§ **The task**:
Update the probability solution by rewriting the part that opens with the words containing "A coin is tossed \[1000\] times with" and closes with "tossed \[1000\] times.", replacing "coin" with "penny" throughout.

§ **Provided passage**:
========
Question

A coin is tossed \[1000\] times with the following frequencies:
Head: \[455\], Tail: \[545\]
Compute the probability of each event.

Answer 1

Hint:With the help of the formula of probabilities we will find the value of each event and then we will compare it.
Let us consider, the total number of outcomes of an event space is \[n\]. And, the number of outcomes for a particular event is \[m.\]
So, \[{\text{The probability of a certain event is = }}\dfrac{{{\text{the number of outcomes for a particular event\;}}}}{{{\text{the total number of outcomes of an event space}}}}\]

Complete step-by-step answer:
It is given that; a coin is tossed \[1000\] times.
Also given that the number of heads is \[455\] and number of tails is \[545\].
Now, we have to find the probability of head and probability of tail.
========
§ **Items**:
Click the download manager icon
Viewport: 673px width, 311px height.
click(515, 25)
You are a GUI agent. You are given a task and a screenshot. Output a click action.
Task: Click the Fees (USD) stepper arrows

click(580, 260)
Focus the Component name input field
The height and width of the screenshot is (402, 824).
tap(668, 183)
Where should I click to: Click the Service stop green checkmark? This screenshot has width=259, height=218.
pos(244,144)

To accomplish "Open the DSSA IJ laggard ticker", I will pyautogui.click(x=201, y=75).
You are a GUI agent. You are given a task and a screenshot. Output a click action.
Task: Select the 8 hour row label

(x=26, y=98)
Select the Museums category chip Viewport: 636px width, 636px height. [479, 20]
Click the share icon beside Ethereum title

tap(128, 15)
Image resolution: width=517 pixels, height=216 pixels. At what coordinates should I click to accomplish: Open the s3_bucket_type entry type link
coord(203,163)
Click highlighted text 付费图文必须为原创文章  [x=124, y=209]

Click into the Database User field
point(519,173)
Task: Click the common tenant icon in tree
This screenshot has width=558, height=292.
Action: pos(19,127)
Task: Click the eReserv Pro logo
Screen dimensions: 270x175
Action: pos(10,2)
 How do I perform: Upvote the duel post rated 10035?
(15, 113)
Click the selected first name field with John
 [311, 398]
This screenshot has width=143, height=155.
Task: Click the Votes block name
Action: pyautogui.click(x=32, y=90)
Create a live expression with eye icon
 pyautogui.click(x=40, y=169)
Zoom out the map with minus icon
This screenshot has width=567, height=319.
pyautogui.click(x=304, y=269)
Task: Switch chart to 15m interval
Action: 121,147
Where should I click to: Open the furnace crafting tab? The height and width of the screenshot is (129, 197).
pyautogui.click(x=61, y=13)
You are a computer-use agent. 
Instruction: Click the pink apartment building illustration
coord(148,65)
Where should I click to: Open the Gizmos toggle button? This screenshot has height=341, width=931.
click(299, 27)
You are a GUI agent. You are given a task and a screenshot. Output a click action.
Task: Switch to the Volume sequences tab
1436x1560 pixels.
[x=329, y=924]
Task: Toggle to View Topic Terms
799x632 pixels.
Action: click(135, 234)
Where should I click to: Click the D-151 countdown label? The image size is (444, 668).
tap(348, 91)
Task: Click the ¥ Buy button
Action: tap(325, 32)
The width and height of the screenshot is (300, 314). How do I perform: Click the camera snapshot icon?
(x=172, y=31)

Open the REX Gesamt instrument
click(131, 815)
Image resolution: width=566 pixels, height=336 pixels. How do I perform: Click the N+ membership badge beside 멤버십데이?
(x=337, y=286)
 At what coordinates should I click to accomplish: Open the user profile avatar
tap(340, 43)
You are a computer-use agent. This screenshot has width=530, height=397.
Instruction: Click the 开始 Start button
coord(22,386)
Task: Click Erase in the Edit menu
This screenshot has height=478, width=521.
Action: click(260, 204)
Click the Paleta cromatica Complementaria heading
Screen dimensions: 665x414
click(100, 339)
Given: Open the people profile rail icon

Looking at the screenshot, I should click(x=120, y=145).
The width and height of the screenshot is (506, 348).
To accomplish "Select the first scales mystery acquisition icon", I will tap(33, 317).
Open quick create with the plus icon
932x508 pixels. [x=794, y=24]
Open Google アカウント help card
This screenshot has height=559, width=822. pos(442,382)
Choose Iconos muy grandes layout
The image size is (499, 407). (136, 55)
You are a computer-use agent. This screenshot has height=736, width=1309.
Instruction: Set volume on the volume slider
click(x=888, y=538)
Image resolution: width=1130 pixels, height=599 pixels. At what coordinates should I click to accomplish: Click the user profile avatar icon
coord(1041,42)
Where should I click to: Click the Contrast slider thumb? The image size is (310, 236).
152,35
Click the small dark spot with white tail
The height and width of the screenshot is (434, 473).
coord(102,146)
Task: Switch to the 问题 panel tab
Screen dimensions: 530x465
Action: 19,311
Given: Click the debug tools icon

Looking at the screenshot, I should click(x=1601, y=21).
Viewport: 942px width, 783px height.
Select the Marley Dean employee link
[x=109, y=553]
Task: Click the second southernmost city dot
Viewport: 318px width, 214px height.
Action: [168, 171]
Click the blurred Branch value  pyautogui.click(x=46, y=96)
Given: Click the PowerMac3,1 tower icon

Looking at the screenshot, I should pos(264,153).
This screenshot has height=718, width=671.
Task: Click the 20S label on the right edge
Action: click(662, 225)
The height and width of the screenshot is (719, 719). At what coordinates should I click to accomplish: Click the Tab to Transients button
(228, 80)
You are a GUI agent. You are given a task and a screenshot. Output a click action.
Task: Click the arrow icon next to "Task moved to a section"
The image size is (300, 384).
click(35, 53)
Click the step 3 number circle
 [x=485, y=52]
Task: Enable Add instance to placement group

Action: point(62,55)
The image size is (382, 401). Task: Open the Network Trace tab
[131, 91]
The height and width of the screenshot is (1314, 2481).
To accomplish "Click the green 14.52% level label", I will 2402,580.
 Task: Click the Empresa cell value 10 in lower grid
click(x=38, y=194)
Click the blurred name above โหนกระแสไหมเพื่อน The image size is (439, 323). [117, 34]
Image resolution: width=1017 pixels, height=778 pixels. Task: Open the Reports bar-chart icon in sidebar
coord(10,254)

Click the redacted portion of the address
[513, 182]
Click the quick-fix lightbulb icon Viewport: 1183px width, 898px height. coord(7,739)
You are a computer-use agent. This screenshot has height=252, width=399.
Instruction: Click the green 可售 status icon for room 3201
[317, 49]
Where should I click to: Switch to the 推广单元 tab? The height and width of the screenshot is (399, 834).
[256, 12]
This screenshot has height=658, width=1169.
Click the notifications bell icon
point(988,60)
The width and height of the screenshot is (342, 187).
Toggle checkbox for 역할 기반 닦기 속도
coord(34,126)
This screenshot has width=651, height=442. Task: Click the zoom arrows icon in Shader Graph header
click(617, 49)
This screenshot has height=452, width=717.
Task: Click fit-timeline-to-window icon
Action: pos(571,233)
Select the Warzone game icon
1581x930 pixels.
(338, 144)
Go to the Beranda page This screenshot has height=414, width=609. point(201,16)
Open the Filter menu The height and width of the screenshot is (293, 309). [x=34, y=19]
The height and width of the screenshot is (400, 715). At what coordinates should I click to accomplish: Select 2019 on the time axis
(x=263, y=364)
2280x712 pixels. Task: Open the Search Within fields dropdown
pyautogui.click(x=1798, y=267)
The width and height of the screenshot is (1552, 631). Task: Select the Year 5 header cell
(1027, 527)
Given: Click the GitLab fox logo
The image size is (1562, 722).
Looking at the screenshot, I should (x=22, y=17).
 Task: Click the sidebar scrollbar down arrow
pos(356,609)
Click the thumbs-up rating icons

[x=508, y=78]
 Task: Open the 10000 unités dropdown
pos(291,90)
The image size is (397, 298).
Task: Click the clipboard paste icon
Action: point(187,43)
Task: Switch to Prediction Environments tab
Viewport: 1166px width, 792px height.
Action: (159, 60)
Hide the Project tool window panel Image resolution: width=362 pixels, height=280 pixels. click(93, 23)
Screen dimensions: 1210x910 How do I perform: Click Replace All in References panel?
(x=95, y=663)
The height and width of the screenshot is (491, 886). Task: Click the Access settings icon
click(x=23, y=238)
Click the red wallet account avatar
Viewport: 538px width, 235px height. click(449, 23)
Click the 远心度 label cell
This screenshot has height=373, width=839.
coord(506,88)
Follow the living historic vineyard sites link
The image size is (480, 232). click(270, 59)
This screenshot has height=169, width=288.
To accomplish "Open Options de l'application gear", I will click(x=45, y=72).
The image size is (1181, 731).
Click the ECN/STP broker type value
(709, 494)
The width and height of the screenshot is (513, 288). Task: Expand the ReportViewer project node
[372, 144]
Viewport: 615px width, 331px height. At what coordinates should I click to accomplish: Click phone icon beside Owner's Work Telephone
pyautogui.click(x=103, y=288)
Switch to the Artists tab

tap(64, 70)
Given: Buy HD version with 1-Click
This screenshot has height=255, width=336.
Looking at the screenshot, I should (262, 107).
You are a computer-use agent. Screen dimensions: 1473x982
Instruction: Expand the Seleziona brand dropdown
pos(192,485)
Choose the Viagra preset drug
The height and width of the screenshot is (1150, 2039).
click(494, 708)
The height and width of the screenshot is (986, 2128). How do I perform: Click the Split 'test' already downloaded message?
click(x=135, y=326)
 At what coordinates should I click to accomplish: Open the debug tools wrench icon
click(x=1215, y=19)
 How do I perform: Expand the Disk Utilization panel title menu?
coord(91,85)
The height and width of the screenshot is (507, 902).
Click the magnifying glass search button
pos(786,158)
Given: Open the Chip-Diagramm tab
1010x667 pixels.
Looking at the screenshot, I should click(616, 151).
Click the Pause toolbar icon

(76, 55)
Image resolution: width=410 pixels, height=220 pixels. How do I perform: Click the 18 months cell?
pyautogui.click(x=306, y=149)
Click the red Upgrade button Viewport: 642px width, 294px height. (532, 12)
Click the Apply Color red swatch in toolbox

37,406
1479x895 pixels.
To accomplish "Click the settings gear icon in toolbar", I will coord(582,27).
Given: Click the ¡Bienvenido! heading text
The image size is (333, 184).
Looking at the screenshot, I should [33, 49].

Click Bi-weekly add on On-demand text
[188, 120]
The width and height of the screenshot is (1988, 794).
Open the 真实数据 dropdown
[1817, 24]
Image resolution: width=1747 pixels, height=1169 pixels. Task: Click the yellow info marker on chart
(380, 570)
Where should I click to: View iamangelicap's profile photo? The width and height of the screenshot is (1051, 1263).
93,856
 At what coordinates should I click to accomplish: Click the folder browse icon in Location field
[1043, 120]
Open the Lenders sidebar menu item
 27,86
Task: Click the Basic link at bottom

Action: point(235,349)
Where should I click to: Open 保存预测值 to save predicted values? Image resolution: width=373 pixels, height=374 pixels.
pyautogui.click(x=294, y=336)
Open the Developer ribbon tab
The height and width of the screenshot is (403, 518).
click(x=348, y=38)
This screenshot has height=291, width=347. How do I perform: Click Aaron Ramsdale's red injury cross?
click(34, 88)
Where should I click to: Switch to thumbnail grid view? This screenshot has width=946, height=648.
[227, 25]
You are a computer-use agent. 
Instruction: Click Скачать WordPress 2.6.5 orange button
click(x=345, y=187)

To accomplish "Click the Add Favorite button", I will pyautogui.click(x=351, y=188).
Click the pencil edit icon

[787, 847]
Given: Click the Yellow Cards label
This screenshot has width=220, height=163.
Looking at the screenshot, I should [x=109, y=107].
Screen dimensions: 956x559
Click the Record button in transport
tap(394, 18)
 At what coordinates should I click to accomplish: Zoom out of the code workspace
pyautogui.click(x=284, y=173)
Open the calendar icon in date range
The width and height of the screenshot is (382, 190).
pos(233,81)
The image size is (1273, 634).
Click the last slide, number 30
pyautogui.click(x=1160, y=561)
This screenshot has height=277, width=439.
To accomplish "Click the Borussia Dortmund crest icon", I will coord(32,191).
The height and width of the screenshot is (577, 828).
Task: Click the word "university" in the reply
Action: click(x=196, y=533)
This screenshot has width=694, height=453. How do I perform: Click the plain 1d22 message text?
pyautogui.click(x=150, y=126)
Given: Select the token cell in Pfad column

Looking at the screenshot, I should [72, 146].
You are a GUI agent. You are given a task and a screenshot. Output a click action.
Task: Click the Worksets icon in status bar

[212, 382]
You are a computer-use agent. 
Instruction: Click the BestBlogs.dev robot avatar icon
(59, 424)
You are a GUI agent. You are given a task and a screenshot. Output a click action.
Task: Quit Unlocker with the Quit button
========
§ **In response**:
A penny is tossed \[1000\] times with the following frequencies:
Head: \[455\], Tail: \[545\]
Compute the probability of each event.

Answer 1

Hint:With the help of the formula of probabilities we will find the value of each event and then we will compare it.
Let us consider, the total number of outcomes of an event space is \[n\]. And, the number of outcomes for a particular event is \[m.\]
So, \[{\text{The probability of a certain event is = }}\dfrac{{{\text{the number of outcomes for a particular event\;}}}}{{{\text{the total number of outcomes of an event space}}}}\]

Complete step-by-step answer:
It is given that; a penny is tossed \[1000\] times.